Stored data entries
BEGIN

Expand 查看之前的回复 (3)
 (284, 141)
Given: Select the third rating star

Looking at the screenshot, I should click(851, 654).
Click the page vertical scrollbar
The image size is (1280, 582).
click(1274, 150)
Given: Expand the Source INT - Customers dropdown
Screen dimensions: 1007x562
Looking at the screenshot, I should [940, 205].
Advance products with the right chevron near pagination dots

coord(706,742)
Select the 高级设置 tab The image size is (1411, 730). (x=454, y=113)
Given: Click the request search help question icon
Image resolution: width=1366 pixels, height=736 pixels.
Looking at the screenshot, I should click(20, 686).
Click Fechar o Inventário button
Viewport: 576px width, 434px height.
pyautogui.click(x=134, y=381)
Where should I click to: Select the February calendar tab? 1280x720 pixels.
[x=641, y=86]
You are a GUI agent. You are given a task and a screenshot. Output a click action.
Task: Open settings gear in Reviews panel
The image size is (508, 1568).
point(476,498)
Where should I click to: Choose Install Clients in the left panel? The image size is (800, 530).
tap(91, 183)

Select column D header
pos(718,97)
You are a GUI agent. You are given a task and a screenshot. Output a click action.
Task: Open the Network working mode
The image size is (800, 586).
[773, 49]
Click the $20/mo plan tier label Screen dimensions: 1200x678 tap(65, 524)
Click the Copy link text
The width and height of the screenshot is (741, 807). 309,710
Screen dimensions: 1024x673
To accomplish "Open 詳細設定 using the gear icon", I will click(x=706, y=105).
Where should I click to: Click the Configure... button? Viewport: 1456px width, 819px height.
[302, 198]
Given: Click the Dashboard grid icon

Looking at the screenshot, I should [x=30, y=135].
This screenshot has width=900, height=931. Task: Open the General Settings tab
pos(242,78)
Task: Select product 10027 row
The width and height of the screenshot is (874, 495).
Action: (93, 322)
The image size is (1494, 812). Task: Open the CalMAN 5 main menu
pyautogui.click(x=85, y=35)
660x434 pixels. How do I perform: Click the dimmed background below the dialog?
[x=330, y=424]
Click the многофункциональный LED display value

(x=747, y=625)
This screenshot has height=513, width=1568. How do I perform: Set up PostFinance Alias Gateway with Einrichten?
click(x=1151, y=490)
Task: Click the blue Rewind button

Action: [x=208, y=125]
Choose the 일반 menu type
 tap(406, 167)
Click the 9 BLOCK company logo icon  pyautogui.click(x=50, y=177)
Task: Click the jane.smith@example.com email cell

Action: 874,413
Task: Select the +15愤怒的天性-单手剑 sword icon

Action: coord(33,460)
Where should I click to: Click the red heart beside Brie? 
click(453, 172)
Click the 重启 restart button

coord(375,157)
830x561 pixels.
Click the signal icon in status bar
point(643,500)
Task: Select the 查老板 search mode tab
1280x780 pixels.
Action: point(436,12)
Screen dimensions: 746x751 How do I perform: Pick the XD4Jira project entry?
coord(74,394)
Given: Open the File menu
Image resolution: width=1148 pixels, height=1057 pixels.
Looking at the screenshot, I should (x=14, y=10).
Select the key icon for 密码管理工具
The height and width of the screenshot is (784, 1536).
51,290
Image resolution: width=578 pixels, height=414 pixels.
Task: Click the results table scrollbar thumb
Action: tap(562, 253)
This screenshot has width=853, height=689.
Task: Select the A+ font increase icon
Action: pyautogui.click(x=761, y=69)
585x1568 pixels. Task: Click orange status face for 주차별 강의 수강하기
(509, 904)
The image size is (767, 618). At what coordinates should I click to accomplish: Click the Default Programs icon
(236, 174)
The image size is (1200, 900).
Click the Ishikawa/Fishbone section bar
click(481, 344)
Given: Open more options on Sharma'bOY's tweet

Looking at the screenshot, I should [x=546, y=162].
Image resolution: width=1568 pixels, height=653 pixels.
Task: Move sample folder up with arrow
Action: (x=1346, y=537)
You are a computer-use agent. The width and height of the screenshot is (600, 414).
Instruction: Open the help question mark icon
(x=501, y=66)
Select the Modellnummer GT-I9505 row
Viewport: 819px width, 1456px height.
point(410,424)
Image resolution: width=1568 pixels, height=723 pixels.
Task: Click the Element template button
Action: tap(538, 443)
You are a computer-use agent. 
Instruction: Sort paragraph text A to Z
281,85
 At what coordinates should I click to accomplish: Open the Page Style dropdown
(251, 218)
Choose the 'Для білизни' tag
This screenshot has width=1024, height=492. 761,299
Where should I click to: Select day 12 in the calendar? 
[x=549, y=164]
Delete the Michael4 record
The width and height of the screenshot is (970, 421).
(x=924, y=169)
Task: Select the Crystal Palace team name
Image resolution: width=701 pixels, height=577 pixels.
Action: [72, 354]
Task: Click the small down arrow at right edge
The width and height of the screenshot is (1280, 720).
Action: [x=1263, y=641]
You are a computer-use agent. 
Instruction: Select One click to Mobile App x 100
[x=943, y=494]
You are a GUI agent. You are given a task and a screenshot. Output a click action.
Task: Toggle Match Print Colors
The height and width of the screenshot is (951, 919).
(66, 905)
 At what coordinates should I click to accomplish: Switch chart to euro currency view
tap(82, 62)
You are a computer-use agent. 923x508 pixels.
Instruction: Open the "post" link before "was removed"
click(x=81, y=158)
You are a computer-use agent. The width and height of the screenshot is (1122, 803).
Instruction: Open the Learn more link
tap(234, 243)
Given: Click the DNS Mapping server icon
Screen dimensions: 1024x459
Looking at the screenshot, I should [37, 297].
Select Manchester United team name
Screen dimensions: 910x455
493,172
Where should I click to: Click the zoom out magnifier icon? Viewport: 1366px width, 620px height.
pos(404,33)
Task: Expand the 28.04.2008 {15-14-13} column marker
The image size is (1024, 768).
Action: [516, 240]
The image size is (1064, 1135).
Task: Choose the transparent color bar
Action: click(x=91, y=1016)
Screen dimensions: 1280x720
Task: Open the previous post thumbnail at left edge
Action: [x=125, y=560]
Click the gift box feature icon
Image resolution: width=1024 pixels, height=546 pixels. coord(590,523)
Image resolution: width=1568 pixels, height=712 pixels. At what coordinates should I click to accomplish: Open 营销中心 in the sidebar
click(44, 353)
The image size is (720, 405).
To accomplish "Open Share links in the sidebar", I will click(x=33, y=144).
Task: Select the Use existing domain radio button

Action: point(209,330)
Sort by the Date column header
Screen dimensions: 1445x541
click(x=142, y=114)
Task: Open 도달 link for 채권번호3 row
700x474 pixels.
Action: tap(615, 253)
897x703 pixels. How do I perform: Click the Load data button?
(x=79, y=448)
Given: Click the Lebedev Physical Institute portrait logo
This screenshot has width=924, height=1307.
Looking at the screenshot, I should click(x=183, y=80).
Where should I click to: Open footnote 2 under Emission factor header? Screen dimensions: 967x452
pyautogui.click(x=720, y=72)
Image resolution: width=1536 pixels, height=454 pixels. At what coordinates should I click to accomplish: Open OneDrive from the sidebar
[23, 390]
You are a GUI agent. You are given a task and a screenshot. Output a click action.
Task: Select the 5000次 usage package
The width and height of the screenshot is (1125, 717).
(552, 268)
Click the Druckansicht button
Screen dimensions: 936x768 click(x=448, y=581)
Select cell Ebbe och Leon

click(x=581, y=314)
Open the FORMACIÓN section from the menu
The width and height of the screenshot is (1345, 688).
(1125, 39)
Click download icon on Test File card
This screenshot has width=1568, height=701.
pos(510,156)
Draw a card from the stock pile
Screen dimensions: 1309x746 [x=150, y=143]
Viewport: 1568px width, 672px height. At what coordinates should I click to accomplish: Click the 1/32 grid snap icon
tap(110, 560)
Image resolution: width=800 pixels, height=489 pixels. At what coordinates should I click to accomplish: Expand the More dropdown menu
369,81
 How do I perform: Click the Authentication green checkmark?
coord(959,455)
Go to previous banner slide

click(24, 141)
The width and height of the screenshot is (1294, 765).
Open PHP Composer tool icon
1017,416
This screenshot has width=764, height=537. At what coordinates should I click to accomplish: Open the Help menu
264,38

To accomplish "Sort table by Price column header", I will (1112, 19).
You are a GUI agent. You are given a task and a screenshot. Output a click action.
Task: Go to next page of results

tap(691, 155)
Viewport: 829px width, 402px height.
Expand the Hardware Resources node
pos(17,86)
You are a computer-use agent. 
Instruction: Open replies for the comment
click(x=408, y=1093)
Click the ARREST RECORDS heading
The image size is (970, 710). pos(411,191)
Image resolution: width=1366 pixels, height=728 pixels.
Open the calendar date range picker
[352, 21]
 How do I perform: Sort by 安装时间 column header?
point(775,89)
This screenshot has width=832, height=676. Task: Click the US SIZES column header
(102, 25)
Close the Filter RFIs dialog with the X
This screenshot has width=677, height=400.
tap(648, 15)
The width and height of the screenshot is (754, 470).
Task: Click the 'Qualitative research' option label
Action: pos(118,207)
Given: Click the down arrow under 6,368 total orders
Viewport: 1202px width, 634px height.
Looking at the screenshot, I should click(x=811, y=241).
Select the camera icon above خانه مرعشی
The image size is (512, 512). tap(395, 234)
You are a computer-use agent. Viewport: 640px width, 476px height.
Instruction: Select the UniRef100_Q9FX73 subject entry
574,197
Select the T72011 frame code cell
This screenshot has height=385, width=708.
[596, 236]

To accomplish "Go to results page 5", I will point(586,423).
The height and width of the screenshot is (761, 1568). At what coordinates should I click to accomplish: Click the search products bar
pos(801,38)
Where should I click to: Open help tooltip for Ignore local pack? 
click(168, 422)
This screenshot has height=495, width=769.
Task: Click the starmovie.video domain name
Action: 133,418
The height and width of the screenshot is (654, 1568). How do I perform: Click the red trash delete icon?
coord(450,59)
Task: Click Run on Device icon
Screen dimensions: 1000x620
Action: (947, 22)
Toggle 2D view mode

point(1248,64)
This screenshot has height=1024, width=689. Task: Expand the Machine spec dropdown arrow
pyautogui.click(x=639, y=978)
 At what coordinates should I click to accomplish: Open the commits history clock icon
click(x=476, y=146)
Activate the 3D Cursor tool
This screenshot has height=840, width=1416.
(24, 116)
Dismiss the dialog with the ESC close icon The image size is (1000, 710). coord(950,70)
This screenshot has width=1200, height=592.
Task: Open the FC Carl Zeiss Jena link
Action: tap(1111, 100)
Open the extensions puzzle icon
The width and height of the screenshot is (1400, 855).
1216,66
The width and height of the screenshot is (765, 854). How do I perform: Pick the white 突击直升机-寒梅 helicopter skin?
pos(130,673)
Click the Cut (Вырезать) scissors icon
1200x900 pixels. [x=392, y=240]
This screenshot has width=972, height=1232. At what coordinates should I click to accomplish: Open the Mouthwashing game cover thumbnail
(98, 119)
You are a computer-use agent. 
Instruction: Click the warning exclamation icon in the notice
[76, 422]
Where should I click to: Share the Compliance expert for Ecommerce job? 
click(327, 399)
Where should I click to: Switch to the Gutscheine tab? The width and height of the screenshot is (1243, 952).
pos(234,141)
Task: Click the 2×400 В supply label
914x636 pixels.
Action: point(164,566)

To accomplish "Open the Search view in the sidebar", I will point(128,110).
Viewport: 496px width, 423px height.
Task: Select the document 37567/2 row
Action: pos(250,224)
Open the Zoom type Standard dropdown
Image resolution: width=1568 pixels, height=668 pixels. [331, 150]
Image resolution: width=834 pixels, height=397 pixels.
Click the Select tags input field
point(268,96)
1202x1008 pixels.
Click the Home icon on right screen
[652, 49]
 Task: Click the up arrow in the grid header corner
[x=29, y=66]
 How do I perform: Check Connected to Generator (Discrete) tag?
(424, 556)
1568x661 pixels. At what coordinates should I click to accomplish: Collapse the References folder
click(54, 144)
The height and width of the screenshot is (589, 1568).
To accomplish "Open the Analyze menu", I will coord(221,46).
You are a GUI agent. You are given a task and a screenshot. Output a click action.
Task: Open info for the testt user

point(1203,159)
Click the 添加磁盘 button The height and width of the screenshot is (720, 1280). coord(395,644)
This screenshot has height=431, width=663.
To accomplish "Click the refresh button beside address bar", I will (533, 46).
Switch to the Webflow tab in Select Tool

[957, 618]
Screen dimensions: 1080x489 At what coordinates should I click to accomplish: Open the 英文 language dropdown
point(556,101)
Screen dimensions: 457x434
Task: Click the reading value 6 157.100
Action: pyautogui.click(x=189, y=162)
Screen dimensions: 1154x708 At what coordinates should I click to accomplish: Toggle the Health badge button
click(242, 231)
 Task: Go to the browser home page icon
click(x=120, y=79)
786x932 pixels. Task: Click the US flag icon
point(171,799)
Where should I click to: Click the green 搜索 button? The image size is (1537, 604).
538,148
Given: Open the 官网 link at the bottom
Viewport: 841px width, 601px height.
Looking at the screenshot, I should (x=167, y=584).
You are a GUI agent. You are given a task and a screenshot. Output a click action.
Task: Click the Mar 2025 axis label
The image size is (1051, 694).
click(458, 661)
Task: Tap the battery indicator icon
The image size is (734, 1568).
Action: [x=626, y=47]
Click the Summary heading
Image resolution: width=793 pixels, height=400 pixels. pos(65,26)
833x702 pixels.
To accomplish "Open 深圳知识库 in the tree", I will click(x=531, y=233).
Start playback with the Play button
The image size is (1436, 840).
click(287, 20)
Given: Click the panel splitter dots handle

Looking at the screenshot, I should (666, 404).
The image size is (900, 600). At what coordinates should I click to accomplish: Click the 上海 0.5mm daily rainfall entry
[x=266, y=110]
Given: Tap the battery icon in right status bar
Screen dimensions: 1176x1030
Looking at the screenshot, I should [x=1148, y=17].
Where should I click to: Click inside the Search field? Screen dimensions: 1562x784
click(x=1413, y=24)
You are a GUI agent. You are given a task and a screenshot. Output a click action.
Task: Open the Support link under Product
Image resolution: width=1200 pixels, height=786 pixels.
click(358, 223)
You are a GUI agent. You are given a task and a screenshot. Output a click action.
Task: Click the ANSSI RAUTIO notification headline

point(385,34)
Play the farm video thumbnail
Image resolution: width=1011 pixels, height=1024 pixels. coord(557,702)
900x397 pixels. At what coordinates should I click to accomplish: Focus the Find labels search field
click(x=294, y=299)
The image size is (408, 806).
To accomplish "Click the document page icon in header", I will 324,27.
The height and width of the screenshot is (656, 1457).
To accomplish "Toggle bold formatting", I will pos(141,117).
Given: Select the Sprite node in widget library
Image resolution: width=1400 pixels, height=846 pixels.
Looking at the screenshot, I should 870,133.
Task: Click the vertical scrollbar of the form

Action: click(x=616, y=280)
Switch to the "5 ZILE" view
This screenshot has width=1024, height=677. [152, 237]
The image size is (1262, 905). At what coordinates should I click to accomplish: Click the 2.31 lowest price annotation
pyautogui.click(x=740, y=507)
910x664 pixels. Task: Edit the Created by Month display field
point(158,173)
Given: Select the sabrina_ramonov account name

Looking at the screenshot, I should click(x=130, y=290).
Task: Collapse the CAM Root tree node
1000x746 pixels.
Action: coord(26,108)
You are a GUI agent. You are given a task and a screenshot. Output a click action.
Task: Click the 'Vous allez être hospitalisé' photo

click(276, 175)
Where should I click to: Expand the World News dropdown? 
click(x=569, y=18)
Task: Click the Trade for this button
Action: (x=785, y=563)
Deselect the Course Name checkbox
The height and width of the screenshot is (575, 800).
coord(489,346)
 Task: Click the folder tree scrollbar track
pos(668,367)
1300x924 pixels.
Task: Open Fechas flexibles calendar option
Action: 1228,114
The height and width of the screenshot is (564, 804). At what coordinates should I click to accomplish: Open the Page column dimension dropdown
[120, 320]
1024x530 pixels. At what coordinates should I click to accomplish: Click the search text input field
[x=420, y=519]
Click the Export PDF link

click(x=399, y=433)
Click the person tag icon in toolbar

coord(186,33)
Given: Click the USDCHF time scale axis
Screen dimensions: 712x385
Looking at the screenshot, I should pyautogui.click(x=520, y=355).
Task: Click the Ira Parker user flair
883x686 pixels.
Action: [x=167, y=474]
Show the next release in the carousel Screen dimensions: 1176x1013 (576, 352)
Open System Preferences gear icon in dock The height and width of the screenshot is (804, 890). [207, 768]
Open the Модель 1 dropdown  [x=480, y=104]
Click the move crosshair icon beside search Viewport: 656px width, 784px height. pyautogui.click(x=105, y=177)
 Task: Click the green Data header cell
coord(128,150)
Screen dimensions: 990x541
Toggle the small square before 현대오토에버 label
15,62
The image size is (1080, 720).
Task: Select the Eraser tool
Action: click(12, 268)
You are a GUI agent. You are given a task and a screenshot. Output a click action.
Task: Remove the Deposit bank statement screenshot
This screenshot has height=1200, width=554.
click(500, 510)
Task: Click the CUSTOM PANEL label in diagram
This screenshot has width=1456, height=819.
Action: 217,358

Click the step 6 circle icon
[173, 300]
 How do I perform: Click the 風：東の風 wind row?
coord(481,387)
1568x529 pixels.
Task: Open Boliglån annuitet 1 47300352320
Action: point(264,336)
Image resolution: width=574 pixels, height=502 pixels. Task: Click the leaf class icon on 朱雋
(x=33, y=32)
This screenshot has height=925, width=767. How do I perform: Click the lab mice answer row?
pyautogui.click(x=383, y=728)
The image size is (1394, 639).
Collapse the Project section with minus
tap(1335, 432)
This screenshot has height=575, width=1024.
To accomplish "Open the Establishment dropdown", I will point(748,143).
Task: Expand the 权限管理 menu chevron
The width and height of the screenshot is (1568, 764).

END

§ **ASSIGNMENT**:
Quote, with nothing altered, all lines from the start of the entries to the line that carries "Click the $20/mo", inclusive.

§ **SOLUTION FOR THIS PROBLEM**:
Expand 查看之前的回复 (3)
 (284, 141)
Given: Select the third rating star

Looking at the screenshot, I should click(851, 654).
Click the page vertical scrollbar
The image size is (1280, 582).
click(1274, 150)
Given: Expand the Source INT - Customers dropdown
Screen dimensions: 1007x562
Looking at the screenshot, I should [940, 205].
Advance products with the right chevron near pagination dots

coord(706,742)
Select the 高级设置 tab The image size is (1411, 730). (x=454, y=113)
Given: Click the request search help question icon
Image resolution: width=1366 pixels, height=736 pixels.
Looking at the screenshot, I should click(20, 686).
Click Fechar o Inventário button
Viewport: 576px width, 434px height.
pyautogui.click(x=134, y=381)
Where should I click to: Select the February calendar tab? 1280x720 pixels.
[x=641, y=86]
You are a GUI agent. You are given a task and a screenshot. Output a click action.
Task: Open settings gear in Reviews panel
The image size is (508, 1568).
point(476,498)
Where should I click to: Choose Install Clients in the left panel? The image size is (800, 530).
tap(91, 183)

Select column D header
pos(718,97)
You are a GUI agent. You are given a task and a screenshot. Output a click action.
Task: Open the Network working mode
The image size is (800, 586).
[773, 49]
Click the $20/mo plan tier label Screen dimensions: 1200x678 tap(65, 524)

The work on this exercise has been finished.